4. **For $z=\infty$**: This one is a bit special! When we have $\frac{z-1}{z}$, we can think of it as $1 - \frac{1}{z}$.
When $z$ gets super, super big (approaches infinity), then $\frac{1}{z}$ gets super, super small (approaches zero).
So, as $z \to \infty$, $T(z) = 1 - \frac{1}{\infty} \to 1 - 0 = 1$.
So, $T(\infty) = 1$.

Alternative answer

Answer:
T(0) = ∞
T(1) = 0
T(i) = 1 + i
T(∞) = 1 Explain
This is a question about evaluating a special kind of fraction called a linear fractional transformation for different points, including some tricky ones like complex numbers and infinity! The solving step is:

Let's find the image for each point by plugging it into the transformation T(z) = (z - 1) / z:

1. **For z = 0:**
* T(0) = (0 - 1) / 0 = -1 / 0
* When we divide by zero, the result is considered "infinity" in this kind of math. It means the output gets super, super big (or super small in the negative direction) as z gets closer and closer to 0. So, T(0) = ∞.

2. **For z = 1:**
* T(1) = (1 - 1) / 1 = 0 / 1
* Zero divided by any non-zero number is just zero. So, T(1) = 0.

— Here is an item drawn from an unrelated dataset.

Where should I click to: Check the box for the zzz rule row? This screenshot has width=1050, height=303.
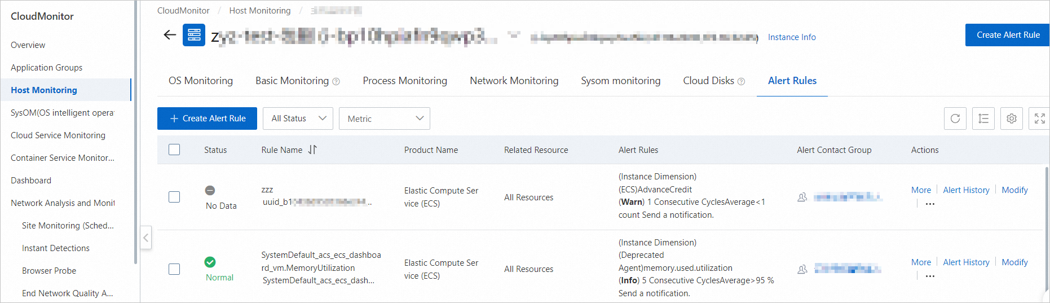coord(174,197)
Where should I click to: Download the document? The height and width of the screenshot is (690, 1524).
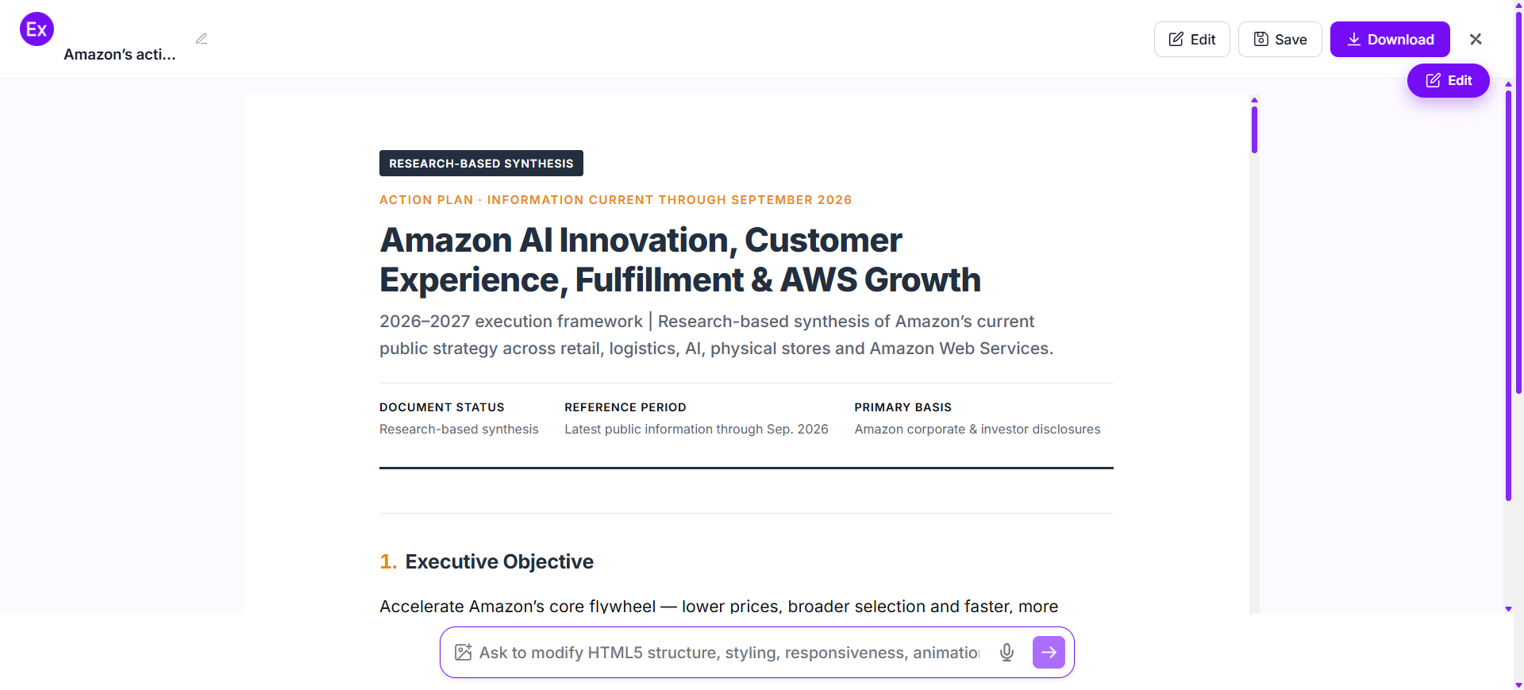coord(1390,39)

3. **For z = i (a complex number):**
* T(i) = (i - 1) / i
* To simplify a fraction with 'i' in the bottom, we multiply the top and bottom by '-i' (which is the conjugate of 'i'). This helps us get rid of 'i' from the denominator!
* T(i) = [(i - 1) * (-i)] / [i * (-i)]
* T(i) = (-i^2 + i) / (-i^2)
* Remember that i^2 is -1. So, -i^2 is -(-1), which is 1.
* T(i) = (1 + i) / 1
* T(i) = 1 + i.

4. **For z = ∞ (infinity):**
* When z gets really, really big (approaching infinity), we can look at what happens to the fraction T(z) = (z - 1) / z.
* We can rewrite T(z) by dividing both the top and bottom by z:
T(z) = (z/z - 1/z) / (z/z)
T(z) = (1 - 1/z) / 1
T(z) = 1 - 1/z
* Now, imagine z is an extremely large number. What happens to 1/z? It becomes super, super tiny, almost zero!
* So, as z approaches infinity, 1/z approaches 0.
* Therefore, T(∞) approaches 1 - 0, which is 1. So, T(∞) = 1.